Women Lead Pendidikan Seks
July 09, 2020

Hidup setelah Pisah, Perlu Banget Umbar Aib Mantan ke Publik?

Mengumbar keburukan mantan pasangan setelah berpisah bagi sebagian orang mendatangkan kesenangan sendiri, tetapi pada saat yang sama juga bisa memunculkan bumerang.

by Patresia Kirnandita, Junior Editor
Lifestyle
Share:

Basuki Tjahaja Purnama (BTP) menarik perhatian publik kembali setelah video wawancaranya dalam channel Daniel Tetangga Kamu milik presenter dan aktor Daniel Mananta diunggah di YouTube pada 2 Juli lalu. Salah satu topik perbincangan mereka menyinggung rumah tangga BTP, atau dulu akrab dipanggil Ahok, dengan mantan istrinya, Veronica Tan, yang berakhir pada 2018 lalu ketika Ahok masih dipenjara dengan tuduhan penistaan agama.

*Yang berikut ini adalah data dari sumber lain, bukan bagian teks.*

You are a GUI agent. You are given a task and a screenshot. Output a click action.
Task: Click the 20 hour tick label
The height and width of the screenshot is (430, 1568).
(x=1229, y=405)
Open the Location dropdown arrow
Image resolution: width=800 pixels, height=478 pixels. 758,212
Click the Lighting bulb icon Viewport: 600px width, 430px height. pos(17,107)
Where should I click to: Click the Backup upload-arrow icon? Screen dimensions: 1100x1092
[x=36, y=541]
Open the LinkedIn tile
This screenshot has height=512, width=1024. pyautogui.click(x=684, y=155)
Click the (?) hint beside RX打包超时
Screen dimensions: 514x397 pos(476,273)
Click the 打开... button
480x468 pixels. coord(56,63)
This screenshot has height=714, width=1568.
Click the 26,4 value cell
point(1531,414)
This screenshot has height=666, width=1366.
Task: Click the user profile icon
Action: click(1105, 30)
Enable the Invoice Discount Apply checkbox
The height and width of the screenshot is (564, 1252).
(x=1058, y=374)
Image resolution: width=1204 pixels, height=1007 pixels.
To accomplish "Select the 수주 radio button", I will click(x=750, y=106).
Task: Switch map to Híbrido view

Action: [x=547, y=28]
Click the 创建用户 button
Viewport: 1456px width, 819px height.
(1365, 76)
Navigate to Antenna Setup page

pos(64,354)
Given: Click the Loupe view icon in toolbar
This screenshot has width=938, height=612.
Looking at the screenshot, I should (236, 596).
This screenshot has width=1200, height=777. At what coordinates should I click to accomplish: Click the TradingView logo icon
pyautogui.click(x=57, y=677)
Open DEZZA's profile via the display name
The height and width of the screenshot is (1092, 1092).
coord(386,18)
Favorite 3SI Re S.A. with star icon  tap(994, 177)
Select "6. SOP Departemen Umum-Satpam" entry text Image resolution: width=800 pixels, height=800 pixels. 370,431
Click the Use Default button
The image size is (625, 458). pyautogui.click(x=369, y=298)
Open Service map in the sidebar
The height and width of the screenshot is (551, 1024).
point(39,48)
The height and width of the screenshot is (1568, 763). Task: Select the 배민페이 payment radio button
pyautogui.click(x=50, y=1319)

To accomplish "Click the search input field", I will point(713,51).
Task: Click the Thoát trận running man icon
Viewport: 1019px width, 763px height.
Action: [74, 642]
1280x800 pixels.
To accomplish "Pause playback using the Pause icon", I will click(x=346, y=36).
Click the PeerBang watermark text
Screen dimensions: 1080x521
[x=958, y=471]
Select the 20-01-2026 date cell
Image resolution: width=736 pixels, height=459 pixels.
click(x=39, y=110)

Dalam tayangan bertajuk “Usaha BTP untuk Menyelamatkan Rumah Tangganya” yang disukai oleh 14 ribu akun YouTube, BTP membicarakan soal perselingkuhan Veronica serta kelakuan teman dekat Veronica saat BTP memintanya untuk tidak lagi dekat dengan sang mantan istri.

“Harga diri saya diinjak-injak. Sebagai laki-laki, sebagai gubernur, dan saya lebih berkuasa dan saya lebih kuat posisinya, dan dia salah gitu kan. Tapi saya kan tidak mau mempermalukan istri saya waktu itu. Ini kan tetap mamanya anak-anak. Saya juga pengen menutup aib ini, kan saya juga pengen keluarga saya balik. Makanya saya tutup, saya nasihatin. Tapi apa yang saya dapet? Makin berani…” demikian petikan pernyataan BTP dalam video tersebut.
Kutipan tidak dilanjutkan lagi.